Quanto aos filósofos florentinos como Ficino, ele sugere uma influência menor apenas despertada pelo “crescimento e desenvolvimento especial da mente italiana”. O que nos leva de volta ao humanismo do norte, que Burckhardt sugeriu, deve suas influências apenas à Itália.
Parece claro a partir de obras como Utopia e Erasmus 'The Praise of Folly' que os humanistas do norte mantinham sua própria agenda, embora existam dentro de uma tradição de interesse humanista em ética e moral. Seu trabalho pode e deve ser visto no contexto de suas próprias preocupações, embora eles compartilhem muitas preocupações humanistas italianas.
A concentração de Burckhardt na forma, em vez do conteúdo, ajuda a disfarçar o trabalho considerável realizado pelos humanistas no norte e no sul durante o Renascimento. Obras como Utopia “resistiram ao teste do tempo”, um pré-requisito do sinal de grandeza de Burckhardt.
Indiscutivelmente, sua preocupação com a arte supera em muito sua preocupação com a mudança política e social. Utopia revela aos leitores do século XXI as possíveis preocupações de um estadista do século XVI e nos leva a questionar o que levou More a escrever um livro tão complexo e instigante.

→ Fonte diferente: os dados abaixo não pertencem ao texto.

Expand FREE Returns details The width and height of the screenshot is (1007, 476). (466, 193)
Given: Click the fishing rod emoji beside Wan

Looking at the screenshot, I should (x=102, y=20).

Utopia foi lida pelas gerações posteriores com uma sensação de perplexidade. Em sua própria época, era compreendido por homens como Erasmo e Pedro Giles por causa de sua relevância para as questões religiosas e sociais contemporâneas. Há um forte argumento de que é preciso estar “por dentro” para realmente entendê-lo.
No entanto, se considerado à mesma luz que Sobre o verdadeiro e falso bem, O cortesão, O príncipe e O louvor da loucura, representa uma tradição entre os humanistas da Renascença de compreender a ética antiga no contexto de suas próprias sociedades.
Esses textos representam uma obra influente, que oferece insights sobre as questões morais do Renascimento e, como tal, não podem ser ignorados. O Renascimento não era apenas sobre arte e escultura - era também sobre pessoas.